Attendu qu'il est fait grief à l'arrêt attaqué d'avoir débouté les époux Albano de leur requête, alors, selon le moyen, que, d'une part l'article 26 du 4 janvier 1955, qui attribue compétence au Président du Tribunal de Grande Instance pour statuer au fond, s'applique non seulement en cas de rejet de la formalité, mais aussi de refus et vise expressément les inscriptions en marge des mainlevées et autres modifications; qu'il s'ensuit que l'arrêt attaqué devait examiner au fond la contestation tenant au refus du Conservateur des Hypothèques d'opérer la radiation demandée et ne pouvait se borner à renvoyer les époux Albano au principal en déclarant la contestation sérieuse ; que, d'autre part, l'article 2157 du Code Civil exige, pour que soit opérée la radiation d'une inscription, un jugement passé en force de chose jugée et que remplit cette condition une ordonnance de référé non frappée d'appel dans le délai requis ; qu'il s'ensuit que la contestation soulevée par le Conservateur des Hypothèques, selon laquelle les conditions prescrites par l'article 2157 du Code Civil n'étaient pas remplies, ne pouvait constituer une contestation sérieuse ;

Mais attendu que les juges du second degré, saisis sur appel, en la procédure spéciale instituée par l'article 26 du décret du 4 janvier 1955, du recours contre la décision du Conservateur des Hypothèques en cas de rejet d'une formalité de publicité par application des articles 2148, 2149 et 2154 nouveaux du Code Civil, retiennent que le refus opposé par le Conservateur à la demande de radiation présentée par les époux Albano ne relève pas de l'application dudit texte, qui ne vise pas la radiation des inscriptions prévue à l'article 2157 du Code Civil ; que les juges d'appel, qui ont considéré cette objection formulée par le Conservateur, non comme une exception d'incompétence, mais comme une contestation des pouvoirs du juge pouvant être soulevée pour la première fois en cause d'appel, ont pu estimer, dès lors, que les dispositions de l'article 26 restreignent expressément la recevabilité du recours au seul rejet de la formalité et qu'ainsi le Président du Tribunal statuant comme en matière de référé n'était pas habilité à statuer sur le refus de radiation du Conservateur; que par ce seul motif, la Cour d'Appel a légalement justifié sa décision ;

PAR CES MOTIFS :

Rejette le pourvoi formé contre l'arrêt rendu le 17 novembre 1976 par la Cour d'Appel de Paris.
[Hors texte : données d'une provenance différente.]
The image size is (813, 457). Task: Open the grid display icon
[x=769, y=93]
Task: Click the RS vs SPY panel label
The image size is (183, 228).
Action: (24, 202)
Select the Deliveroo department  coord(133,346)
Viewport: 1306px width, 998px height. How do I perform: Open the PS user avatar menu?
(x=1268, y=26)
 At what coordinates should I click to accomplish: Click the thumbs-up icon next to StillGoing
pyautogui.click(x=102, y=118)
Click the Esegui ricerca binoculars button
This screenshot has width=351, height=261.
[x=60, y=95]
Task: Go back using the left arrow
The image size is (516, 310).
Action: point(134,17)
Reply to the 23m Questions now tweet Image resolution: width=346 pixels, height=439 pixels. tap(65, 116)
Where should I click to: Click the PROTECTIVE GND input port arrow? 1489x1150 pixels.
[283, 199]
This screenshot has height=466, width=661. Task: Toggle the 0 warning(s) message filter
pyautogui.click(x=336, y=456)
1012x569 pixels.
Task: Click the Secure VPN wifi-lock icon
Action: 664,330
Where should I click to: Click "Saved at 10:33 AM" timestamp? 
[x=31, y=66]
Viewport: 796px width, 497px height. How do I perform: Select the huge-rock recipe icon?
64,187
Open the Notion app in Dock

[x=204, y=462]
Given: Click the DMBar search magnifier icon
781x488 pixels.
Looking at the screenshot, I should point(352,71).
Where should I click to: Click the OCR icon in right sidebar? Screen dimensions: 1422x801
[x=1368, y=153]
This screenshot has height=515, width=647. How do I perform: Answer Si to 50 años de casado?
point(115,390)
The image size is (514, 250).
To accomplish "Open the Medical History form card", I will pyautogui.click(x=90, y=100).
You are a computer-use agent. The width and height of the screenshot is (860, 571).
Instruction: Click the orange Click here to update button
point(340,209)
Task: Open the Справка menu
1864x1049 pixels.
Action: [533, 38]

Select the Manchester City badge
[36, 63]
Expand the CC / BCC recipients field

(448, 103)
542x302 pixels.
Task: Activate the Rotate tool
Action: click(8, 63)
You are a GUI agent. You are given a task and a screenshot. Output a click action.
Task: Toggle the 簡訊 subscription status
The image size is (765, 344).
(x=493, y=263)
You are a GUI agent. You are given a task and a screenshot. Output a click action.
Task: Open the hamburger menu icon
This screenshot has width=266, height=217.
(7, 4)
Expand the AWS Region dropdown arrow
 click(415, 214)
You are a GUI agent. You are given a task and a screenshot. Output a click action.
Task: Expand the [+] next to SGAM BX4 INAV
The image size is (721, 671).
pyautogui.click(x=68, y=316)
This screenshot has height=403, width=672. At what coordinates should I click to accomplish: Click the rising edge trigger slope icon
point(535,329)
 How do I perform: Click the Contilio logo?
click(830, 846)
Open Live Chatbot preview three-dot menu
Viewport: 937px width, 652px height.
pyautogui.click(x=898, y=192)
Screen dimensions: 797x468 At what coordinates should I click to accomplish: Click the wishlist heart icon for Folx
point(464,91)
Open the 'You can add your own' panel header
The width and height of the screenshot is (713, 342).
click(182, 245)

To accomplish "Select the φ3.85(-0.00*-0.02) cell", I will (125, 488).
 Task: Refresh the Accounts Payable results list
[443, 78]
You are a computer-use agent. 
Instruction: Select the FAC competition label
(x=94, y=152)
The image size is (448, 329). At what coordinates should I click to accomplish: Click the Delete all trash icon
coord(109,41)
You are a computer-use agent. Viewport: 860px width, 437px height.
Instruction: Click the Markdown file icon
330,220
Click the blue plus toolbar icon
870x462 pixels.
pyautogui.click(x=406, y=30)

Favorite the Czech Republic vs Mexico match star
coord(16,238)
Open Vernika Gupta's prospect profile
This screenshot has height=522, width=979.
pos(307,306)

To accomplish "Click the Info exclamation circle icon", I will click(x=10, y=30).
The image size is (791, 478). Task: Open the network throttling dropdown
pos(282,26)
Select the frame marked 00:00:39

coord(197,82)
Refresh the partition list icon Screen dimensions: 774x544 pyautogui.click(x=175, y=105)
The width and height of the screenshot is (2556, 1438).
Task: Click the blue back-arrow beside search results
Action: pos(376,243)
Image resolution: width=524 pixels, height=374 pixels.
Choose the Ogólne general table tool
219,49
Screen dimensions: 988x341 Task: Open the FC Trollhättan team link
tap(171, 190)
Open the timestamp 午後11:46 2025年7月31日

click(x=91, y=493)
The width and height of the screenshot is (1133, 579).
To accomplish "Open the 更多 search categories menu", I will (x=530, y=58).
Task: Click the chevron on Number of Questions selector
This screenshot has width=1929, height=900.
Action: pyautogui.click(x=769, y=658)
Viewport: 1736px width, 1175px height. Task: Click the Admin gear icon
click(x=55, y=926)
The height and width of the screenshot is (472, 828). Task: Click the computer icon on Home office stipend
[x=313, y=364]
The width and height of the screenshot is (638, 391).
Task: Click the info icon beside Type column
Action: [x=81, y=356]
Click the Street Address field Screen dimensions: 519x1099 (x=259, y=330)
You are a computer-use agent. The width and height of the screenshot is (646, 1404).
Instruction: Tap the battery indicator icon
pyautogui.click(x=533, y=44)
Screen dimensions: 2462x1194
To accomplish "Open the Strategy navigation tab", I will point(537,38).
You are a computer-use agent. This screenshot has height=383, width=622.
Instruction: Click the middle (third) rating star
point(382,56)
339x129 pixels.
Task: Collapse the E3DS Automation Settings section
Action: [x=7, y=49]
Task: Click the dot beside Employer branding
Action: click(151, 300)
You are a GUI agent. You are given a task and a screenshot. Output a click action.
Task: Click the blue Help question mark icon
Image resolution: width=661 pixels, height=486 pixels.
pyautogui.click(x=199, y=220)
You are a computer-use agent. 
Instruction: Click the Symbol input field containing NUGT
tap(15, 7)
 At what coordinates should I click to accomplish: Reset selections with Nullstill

Observations. - Comme l'avait fait la Cour d'Appel de Paris, par son arrêt du 17 novembre 1976 (Bull. A.M.C., art. 1077), contre lequel était dirigé le pourvoi, la Cour de Cassation décide que la procédure spéciale instituée par l'article 26 du décret du 4 janvier 1955, n'est applicable qu'au cas où la contestation a pour objet le rejet d'une formalité fondé sur les articles 2148, 2149 et 2154 du Code Civil.

En cas de refus d'effectuer une formalité et plus spécialement de refus de procéder à la radiation d'une inscription, ce qui était le cas dans l'espèce soumise à la Cour Suprême, le litige doit être porté devant le Tribunal de Grande Instance.

Les décisions administratives ou judiciaires qui se sont déjà prononcées en ce sens (Bull. A.M.C., art. 290, 327, 328 et 972) se trouvent ainsi confirmées.

Annoter : C.M.L., 2° éd., n° 490 A r d.

Voir AMC n° 1296.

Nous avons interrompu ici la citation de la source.